→ WORK INSTRUCTIONS
Look below for the line that contains "Task: Click the 发票勾稽金额 total input field", then copy it and each following line exactly, through and including the line that contains "Given: Pan the map left with arrow button".

→ DATA FOR THIS TASK
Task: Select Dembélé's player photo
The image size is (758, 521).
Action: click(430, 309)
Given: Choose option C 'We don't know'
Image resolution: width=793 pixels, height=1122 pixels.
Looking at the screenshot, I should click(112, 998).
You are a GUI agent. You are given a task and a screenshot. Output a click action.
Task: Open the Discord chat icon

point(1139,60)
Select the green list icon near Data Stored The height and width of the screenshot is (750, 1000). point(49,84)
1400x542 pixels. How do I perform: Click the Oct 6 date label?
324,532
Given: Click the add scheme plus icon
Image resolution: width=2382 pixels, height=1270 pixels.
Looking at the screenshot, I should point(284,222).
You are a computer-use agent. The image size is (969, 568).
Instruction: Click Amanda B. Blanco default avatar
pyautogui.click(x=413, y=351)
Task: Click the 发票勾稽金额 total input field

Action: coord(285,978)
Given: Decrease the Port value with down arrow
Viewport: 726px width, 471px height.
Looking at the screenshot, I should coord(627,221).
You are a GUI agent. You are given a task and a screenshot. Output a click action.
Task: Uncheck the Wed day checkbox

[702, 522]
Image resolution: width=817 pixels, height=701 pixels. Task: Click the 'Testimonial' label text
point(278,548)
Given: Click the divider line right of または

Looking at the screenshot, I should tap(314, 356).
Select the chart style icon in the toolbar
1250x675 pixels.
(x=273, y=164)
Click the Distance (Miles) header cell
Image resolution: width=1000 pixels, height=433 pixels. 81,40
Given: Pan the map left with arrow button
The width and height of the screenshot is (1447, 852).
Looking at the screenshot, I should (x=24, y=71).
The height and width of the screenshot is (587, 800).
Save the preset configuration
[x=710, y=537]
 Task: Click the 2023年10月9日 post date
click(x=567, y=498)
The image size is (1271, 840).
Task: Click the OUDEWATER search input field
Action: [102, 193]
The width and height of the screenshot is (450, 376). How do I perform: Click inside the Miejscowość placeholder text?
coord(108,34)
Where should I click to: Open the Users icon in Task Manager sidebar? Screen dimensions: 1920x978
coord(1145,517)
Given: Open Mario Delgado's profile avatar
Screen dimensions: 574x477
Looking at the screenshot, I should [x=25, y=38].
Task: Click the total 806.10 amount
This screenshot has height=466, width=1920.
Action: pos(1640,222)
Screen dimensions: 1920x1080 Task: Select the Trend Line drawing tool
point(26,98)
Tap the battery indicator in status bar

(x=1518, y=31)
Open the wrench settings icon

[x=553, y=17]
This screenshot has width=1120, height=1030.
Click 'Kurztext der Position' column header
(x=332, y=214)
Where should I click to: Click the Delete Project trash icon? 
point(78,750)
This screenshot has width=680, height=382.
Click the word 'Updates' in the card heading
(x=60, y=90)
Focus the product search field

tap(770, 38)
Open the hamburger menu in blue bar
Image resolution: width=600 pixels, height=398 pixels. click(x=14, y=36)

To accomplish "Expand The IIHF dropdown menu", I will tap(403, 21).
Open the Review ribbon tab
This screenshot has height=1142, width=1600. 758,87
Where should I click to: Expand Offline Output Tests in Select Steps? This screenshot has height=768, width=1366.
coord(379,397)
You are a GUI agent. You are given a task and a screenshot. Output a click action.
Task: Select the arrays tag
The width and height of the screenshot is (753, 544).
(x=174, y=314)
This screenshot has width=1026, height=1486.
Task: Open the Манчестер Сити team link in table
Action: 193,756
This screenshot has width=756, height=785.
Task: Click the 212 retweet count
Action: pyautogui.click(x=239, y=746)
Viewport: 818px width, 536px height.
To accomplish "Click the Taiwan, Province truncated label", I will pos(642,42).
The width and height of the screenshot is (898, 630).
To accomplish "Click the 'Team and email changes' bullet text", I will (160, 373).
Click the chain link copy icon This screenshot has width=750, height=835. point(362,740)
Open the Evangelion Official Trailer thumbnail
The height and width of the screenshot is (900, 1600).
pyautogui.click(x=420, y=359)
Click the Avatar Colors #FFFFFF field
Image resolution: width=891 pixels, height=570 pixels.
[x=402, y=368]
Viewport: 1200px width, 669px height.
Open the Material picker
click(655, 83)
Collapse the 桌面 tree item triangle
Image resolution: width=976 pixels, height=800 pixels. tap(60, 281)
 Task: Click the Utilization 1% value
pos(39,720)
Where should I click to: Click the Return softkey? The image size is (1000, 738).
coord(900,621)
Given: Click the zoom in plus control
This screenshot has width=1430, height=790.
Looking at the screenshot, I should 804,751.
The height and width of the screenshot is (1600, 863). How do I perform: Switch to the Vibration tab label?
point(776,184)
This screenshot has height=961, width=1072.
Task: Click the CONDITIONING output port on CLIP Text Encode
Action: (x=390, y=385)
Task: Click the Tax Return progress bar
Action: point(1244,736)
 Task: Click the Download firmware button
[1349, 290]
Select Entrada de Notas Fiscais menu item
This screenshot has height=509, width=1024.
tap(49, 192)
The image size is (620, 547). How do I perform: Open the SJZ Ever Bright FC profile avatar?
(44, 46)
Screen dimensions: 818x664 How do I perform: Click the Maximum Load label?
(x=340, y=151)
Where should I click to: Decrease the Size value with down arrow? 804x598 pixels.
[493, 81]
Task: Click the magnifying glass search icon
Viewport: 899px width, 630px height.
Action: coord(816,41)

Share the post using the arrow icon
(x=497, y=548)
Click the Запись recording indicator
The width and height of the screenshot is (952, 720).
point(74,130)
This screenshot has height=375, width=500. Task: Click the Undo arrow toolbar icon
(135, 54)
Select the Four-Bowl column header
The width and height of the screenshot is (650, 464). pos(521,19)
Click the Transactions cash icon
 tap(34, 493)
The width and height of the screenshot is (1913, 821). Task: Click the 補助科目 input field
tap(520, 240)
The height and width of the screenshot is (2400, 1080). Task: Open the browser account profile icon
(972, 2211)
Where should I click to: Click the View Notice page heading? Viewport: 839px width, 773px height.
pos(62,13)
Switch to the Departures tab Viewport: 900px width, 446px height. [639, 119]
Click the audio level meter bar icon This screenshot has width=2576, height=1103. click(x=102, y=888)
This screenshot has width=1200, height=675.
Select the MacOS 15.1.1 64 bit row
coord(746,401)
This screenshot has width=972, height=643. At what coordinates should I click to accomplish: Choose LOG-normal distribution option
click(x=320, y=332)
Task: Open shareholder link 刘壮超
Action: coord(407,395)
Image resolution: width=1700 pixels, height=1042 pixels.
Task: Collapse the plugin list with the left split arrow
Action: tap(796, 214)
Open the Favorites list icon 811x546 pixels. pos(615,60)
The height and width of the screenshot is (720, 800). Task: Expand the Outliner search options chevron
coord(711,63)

→ SOLUTION TO THE PROBLEM
Task: Click the 发票勾稽金额 total input field

Action: coord(285,978)
Given: Decrease the Port value with down arrow
Viewport: 726px width, 471px height.
Looking at the screenshot, I should coord(627,221).
You are a GUI agent. You are given a task and a screenshot. Output a click action.
Task: Uncheck the Wed day checkbox

[702, 522]
Image resolution: width=817 pixels, height=701 pixels. Task: Click the 'Testimonial' label text
point(278,548)
Given: Click the divider line right of または

Looking at the screenshot, I should tap(314, 356).
Select the chart style icon in the toolbar
1250x675 pixels.
(x=273, y=164)
Click the Distance (Miles) header cell
Image resolution: width=1000 pixels, height=433 pixels. 81,40
Given: Pan the map left with arrow button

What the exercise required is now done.